§ **Job 1**:
Answer these questions about the passage on submarine detection, one answer a line:
(a) What does a Magnetic Anomaly Device measure?
(b) What is the detection range of the sonobuoys the passage describes?
(c) At what range can a submarine hear an active sonar's sound on its own passive sonar?

As a submarine travels underwater, it emits characteristic sounds generated by the motion of the submarine through the water, which is the hydrodynamic noise and noise generated by the vibrations of its engines or by human activities onboard, and by the vibrations of its hull called machinery noise. This acoustical energy generated by the submarine propagates over considerable distances in the ocean, especially in the low frequency bands and can be detected by passive listening devices. However, if the submarine is motionless and silent, it can be detected by an active sonar system, that generates a powerful sound wave underwater and then listens for the return echo of the portion of that wave that bounced off the hard hull of the submarine. The passive approach has two advantages: The submarine does not know that it is being detected and the position of passive detector in the ocean remains unknown to the submarine. The advantage of the active approach is that a submarine can be detected even if it is emitting very low noise by lying dead still in the water. The disadvantage is that a submarine can easily hear the sound emitted by the sonar, on its own passive sonar at about twice the range at which the ship can detect, and thereby know that it has been detected.

Once a submarine is detected, there are several methods used to pinpoint a submerged submarine. One is for an aircraft or helicopter to fly over the area within which the submarine has been detected, carrying a Magnetic Anomaly Device (MAD), a sensitive instrument that measures the local strength of the geo-magnetic field. Since most submarine hulls are made out of ferromagnetic material, like iron or steel, they tend to gather together and concentrate the local magnetic field. So a sudden intensification of the earth’s magnetic field detected by the MAD means that there is a submarine somewhere within a kilometre. Another approach is to use a series of sonobuoys with a detection range of about 10km that are able to indicate from what direction the sound of a submarine is coming. Sonobuoys however need a relatively quiet environment to operate in and thus are virtually useless in shallow waters. Also sonobuoys need to be monitored by aircraft/helicopters and the tactical situation should permit this. Sonobuoy barriers are thus used in a defensive role and closer to home. Still another way is to have at least two helicopters search an area where a submarine is suspected to be with dunking sonars that can tell the direction from which the reflected echo is coming. Other techniques, using hunter-killer submarines with sonar arrays or surface ships with towed arrays, can determine both the direction from which the sound is coming and the distance of its source from the detector. A commonly used method is to employ Maritime Patrol Aircraft (MPA), which flies over a submarine positioned at periscope depth and takes its picture on its radar or on an infra-red device. Once the presence of a submarine is confirmed, depth charges/torpedoes are thrown to ‘kill’ it. Of all ASW platforms, submarines are most vulnerable to aircraft equipped with infra-red visibility and radars. The problem, however, is that none of the above methods for localising a submarine are overly successful individually and a combination of these is required to confirm a submarine contact. More often than not, experienced submariners with information of the local ocean conditions exploit this situation and can slip away and disappear.

§ **Given records**:
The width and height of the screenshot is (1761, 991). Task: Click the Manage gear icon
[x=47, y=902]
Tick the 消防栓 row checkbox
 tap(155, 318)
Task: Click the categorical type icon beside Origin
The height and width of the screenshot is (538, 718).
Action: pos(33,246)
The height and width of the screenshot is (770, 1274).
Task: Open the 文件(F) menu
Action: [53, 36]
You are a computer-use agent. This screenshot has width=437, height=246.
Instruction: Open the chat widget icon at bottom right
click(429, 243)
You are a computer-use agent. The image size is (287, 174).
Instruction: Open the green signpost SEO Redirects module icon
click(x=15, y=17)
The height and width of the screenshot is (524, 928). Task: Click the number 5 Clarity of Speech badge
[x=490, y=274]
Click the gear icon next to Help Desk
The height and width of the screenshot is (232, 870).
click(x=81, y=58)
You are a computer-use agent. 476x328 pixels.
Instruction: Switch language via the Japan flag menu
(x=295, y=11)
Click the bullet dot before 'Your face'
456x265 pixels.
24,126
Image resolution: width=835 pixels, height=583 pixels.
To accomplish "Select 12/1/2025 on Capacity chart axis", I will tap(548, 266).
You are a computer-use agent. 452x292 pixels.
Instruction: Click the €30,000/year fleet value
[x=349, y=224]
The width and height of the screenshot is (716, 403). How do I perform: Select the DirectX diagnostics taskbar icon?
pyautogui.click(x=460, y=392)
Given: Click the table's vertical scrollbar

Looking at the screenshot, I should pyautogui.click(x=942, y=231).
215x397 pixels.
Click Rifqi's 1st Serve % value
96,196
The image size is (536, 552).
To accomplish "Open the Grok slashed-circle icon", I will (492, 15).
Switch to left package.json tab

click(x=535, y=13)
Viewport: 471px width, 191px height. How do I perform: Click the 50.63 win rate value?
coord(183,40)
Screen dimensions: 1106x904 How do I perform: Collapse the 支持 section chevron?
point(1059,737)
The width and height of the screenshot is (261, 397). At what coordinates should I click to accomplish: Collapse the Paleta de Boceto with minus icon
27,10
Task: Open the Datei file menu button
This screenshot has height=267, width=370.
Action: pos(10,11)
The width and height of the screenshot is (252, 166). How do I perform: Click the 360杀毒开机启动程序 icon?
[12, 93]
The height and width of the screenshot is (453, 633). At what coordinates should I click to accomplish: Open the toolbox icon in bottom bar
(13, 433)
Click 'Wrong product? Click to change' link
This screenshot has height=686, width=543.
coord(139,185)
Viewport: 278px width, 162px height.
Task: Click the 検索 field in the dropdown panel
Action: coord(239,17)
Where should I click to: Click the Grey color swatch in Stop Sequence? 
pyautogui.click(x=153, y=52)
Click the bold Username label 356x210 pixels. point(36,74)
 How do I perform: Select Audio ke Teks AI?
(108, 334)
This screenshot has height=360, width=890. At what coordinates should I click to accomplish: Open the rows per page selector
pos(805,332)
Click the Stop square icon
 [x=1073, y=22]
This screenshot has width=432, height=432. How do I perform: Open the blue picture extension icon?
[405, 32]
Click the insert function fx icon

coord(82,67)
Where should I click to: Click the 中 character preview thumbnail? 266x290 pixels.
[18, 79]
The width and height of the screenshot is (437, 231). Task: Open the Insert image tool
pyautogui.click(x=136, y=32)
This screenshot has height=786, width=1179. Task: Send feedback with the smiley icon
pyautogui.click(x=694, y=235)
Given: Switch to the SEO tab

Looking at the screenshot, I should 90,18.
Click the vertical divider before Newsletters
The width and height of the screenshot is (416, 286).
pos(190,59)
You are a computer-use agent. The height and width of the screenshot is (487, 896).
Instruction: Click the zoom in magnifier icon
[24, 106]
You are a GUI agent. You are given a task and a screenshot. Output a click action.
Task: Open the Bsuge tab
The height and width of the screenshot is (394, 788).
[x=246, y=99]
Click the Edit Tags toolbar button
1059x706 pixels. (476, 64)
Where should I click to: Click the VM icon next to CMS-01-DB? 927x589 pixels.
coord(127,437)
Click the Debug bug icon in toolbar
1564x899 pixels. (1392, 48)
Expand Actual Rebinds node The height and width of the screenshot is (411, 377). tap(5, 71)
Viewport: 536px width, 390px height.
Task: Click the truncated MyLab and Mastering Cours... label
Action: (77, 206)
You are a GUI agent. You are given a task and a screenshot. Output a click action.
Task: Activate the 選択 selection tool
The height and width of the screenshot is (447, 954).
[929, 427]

§ **Job 2**: Copy the records word for word, from their start through the line containing "tap(155, 318)".

§ **Written reply 1**:
(a) The local strength of the geo-magnetic field.
(b) About 10 km.
(c) At about twice the range at which the ship can detect.

§ **Written reply 2**:
The width and height of the screenshot is (1761, 991). Task: Click the Manage gear icon
[x=47, y=902]
Tick the 消防栓 row checkbox
 tap(155, 318)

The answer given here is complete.